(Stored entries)
• • •

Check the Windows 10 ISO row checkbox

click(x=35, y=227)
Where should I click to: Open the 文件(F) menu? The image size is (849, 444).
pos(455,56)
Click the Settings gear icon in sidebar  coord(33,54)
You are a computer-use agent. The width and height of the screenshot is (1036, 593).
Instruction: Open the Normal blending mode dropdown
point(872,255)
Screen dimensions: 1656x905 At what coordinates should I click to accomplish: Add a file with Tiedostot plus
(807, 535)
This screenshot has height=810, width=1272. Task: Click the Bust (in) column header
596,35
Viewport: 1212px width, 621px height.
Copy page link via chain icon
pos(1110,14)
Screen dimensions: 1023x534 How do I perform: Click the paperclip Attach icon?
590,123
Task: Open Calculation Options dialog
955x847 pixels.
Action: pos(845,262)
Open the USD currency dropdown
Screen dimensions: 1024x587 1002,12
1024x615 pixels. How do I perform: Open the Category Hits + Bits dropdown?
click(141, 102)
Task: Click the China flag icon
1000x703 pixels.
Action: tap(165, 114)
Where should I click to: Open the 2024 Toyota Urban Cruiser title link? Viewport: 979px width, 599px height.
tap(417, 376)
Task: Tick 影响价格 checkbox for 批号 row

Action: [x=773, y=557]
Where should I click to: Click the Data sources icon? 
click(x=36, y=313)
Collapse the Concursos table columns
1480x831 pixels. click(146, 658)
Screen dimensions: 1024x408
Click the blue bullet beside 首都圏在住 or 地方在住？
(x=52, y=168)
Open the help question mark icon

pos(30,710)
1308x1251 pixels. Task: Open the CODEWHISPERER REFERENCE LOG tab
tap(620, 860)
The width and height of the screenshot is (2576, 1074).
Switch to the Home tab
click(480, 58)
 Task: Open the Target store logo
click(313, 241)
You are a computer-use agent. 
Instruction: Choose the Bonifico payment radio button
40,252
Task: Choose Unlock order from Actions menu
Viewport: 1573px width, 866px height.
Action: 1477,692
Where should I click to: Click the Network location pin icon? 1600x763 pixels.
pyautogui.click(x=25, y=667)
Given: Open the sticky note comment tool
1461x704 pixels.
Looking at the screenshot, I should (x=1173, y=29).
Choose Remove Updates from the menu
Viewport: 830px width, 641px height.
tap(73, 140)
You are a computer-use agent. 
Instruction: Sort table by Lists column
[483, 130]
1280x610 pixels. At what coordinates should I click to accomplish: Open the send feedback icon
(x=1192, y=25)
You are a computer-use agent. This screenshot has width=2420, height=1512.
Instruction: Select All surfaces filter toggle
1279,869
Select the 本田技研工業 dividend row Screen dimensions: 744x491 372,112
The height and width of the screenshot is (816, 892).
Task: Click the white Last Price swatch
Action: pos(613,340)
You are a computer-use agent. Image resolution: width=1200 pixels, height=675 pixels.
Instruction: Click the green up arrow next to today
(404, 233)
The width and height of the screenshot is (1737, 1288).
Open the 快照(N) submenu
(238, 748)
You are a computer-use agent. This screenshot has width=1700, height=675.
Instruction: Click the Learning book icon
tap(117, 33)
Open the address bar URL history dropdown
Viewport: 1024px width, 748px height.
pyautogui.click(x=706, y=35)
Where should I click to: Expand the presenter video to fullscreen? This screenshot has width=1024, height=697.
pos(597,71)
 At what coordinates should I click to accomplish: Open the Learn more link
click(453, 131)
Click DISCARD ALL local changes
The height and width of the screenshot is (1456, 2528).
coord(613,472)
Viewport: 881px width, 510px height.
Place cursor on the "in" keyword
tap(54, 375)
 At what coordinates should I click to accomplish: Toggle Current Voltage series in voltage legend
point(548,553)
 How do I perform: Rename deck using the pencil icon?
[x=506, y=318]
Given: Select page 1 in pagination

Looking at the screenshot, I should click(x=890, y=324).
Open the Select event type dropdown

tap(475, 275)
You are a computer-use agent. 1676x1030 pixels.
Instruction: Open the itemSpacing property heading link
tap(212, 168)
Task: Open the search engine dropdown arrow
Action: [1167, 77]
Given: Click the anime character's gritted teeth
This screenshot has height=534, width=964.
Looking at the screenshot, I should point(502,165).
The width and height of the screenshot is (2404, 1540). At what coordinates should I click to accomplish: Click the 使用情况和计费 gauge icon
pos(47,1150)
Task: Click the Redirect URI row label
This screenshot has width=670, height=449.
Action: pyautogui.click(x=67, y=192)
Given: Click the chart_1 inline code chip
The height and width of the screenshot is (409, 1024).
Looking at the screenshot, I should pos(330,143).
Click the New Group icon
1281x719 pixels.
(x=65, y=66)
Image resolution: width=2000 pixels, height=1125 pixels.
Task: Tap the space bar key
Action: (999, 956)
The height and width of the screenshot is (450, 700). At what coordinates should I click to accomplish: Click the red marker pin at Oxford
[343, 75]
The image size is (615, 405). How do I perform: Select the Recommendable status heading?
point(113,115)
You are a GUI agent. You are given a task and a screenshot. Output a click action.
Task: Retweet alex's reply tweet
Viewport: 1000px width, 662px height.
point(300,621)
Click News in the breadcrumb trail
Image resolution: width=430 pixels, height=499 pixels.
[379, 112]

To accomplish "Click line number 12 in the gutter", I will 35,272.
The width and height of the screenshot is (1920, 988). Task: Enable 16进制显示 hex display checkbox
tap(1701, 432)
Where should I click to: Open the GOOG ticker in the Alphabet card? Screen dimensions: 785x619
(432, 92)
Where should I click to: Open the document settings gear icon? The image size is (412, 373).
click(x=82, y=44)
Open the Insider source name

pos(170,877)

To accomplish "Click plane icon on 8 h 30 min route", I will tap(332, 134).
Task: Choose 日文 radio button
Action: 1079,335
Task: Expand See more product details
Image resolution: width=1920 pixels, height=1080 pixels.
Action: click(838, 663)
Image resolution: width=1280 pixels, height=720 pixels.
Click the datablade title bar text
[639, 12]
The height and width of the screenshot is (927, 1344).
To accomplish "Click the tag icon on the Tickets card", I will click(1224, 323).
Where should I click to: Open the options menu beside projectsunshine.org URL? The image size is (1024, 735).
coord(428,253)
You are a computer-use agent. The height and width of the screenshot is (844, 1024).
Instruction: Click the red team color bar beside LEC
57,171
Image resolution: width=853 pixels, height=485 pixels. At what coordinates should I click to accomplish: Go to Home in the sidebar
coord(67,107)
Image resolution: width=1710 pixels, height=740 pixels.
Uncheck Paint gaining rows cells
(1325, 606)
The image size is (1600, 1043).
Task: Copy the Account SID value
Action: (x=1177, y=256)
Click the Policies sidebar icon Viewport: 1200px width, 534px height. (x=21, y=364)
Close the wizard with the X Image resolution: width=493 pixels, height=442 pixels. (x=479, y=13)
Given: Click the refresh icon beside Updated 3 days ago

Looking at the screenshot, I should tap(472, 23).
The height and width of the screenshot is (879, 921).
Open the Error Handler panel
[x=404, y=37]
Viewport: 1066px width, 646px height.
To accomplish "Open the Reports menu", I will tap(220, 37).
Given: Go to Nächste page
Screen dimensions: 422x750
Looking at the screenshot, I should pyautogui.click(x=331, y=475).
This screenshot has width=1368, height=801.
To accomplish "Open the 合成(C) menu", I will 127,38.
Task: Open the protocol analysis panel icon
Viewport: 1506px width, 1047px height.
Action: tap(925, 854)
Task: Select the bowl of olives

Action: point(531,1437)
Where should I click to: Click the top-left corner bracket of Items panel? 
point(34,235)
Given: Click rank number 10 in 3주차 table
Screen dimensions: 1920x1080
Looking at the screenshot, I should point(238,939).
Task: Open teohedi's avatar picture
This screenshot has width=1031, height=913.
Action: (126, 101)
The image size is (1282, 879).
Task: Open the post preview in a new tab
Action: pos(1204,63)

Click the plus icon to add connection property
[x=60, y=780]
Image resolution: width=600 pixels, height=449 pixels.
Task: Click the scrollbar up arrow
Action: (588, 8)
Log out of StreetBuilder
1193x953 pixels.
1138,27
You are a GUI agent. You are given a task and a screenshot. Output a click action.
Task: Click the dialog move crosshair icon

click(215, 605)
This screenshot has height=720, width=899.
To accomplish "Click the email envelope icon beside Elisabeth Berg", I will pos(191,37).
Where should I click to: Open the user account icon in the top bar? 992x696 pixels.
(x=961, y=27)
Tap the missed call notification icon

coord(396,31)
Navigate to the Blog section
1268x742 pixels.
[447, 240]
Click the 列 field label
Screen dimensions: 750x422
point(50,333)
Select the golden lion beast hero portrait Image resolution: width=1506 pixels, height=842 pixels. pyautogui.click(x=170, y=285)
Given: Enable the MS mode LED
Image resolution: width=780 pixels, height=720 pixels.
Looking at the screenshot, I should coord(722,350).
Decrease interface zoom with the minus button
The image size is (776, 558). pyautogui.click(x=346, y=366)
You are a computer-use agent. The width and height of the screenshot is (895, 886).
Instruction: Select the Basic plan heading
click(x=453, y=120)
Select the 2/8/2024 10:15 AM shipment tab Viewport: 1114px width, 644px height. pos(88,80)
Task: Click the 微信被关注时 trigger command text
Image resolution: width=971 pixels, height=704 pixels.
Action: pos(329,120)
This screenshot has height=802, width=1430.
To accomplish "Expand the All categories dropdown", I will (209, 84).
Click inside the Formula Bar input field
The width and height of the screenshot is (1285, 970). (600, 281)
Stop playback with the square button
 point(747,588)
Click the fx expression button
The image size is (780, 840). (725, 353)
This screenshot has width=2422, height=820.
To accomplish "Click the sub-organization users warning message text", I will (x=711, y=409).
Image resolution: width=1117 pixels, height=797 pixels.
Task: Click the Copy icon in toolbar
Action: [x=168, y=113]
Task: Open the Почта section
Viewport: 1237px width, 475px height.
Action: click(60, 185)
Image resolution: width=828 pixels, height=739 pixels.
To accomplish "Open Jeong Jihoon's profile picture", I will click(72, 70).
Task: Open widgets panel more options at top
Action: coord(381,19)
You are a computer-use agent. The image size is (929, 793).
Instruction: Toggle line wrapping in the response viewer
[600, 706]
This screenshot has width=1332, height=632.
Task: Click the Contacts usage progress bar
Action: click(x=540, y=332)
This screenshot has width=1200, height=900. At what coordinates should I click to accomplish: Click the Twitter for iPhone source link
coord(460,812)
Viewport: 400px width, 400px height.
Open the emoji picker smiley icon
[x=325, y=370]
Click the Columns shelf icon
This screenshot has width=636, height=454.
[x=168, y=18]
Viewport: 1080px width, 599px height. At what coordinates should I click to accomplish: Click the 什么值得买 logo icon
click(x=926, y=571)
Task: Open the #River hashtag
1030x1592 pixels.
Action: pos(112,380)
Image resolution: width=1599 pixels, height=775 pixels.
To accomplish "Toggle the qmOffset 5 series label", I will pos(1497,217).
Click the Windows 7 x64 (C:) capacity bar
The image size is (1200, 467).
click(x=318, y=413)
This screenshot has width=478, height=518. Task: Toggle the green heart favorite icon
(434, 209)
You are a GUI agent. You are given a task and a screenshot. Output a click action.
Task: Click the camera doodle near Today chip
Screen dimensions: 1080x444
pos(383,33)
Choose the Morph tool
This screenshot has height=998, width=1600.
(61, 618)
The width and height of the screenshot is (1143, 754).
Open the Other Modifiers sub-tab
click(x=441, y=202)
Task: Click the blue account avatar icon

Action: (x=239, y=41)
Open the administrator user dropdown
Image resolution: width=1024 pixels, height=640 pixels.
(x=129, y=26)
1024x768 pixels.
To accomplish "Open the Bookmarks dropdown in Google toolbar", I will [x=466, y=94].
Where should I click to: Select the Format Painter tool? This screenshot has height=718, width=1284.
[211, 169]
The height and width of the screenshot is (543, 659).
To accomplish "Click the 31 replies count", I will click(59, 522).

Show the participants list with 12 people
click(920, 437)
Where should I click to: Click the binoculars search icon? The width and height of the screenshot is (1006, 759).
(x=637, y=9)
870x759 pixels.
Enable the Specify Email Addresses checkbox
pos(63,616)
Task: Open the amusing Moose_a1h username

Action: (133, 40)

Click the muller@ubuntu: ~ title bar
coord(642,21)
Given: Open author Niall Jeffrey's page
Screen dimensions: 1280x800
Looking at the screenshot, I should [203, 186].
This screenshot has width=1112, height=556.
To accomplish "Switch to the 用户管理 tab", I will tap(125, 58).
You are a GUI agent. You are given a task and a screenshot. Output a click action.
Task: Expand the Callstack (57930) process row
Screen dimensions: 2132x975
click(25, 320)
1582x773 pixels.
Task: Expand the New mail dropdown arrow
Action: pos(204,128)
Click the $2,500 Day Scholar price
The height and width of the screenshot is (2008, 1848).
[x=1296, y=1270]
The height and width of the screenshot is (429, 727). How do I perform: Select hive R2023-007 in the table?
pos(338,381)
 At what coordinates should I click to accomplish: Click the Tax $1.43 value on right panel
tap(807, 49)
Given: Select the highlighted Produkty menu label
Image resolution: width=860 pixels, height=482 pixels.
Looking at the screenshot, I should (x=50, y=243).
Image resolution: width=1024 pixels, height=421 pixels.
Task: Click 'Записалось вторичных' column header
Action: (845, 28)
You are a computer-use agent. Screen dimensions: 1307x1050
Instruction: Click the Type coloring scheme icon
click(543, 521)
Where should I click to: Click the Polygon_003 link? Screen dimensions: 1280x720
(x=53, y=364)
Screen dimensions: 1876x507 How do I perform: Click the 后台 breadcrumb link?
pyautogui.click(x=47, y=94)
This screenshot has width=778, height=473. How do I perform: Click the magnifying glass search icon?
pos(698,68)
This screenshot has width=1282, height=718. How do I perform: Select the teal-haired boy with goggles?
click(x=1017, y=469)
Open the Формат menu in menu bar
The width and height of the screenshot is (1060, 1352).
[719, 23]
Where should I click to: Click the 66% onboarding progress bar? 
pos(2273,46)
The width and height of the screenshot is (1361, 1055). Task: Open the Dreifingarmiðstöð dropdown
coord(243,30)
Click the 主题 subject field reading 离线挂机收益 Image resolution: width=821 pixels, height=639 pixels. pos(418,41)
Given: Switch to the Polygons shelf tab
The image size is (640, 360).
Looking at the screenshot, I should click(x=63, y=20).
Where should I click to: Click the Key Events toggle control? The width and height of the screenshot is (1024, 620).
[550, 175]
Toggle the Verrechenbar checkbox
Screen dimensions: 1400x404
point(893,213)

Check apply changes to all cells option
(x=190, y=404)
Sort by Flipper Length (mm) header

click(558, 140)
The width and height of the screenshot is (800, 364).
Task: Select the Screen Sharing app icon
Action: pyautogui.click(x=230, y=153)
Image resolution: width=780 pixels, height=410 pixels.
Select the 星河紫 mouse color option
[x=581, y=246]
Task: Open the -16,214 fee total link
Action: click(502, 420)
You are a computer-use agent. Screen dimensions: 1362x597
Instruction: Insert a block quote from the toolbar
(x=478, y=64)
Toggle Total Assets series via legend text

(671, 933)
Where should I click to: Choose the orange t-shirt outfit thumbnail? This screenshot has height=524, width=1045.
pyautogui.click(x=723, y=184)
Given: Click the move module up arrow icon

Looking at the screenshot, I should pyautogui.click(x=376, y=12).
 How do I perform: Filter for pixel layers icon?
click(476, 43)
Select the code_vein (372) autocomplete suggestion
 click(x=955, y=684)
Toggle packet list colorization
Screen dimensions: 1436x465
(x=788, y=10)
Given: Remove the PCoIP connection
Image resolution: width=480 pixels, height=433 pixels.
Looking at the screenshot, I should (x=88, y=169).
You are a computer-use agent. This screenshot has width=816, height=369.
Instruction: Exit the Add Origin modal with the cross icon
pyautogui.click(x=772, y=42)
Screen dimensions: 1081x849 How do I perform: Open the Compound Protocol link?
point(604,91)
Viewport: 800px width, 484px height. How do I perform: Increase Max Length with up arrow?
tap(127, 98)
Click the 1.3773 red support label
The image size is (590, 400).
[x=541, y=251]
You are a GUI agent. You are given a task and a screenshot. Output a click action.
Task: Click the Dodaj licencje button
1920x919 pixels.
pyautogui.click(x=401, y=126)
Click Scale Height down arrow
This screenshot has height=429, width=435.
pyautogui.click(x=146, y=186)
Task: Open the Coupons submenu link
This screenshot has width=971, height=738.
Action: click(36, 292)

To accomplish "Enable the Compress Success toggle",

• • •

- _Problem statement_
In the entries above, find the line with "Click the Policies" and the line with "Given: Click rank number 10 in 3주차 table", then restate word for word both of them and every line between, with nothing more.

- _Result of this exercise_
Click the Policies sidebar icon Viewport: 1200px width, 534px height. (x=21, y=364)
Close the wizard with the X Image resolution: width=493 pixels, height=442 pixels. (x=479, y=13)
Given: Click the refresh icon beside Updated 3 days ago

Looking at the screenshot, I should tap(472, 23).
The height and width of the screenshot is (879, 921).
Open the Error Handler panel
[x=404, y=37]
Viewport: 1066px width, 646px height.
To accomplish "Open the Reports menu", I will tap(220, 37).
Given: Go to Nächste page
Screen dimensions: 422x750
Looking at the screenshot, I should pyautogui.click(x=331, y=475).
This screenshot has width=1368, height=801.
To accomplish "Open the 合成(C) menu", I will 127,38.
Task: Open the protocol analysis panel icon
Viewport: 1506px width, 1047px height.
Action: tap(925, 854)
Task: Select the bowl of olives

Action: point(531,1437)
Where should I click to: Click the top-left corner bracket of Items panel? 
point(34,235)
Given: Click rank number 10 in 3주차 table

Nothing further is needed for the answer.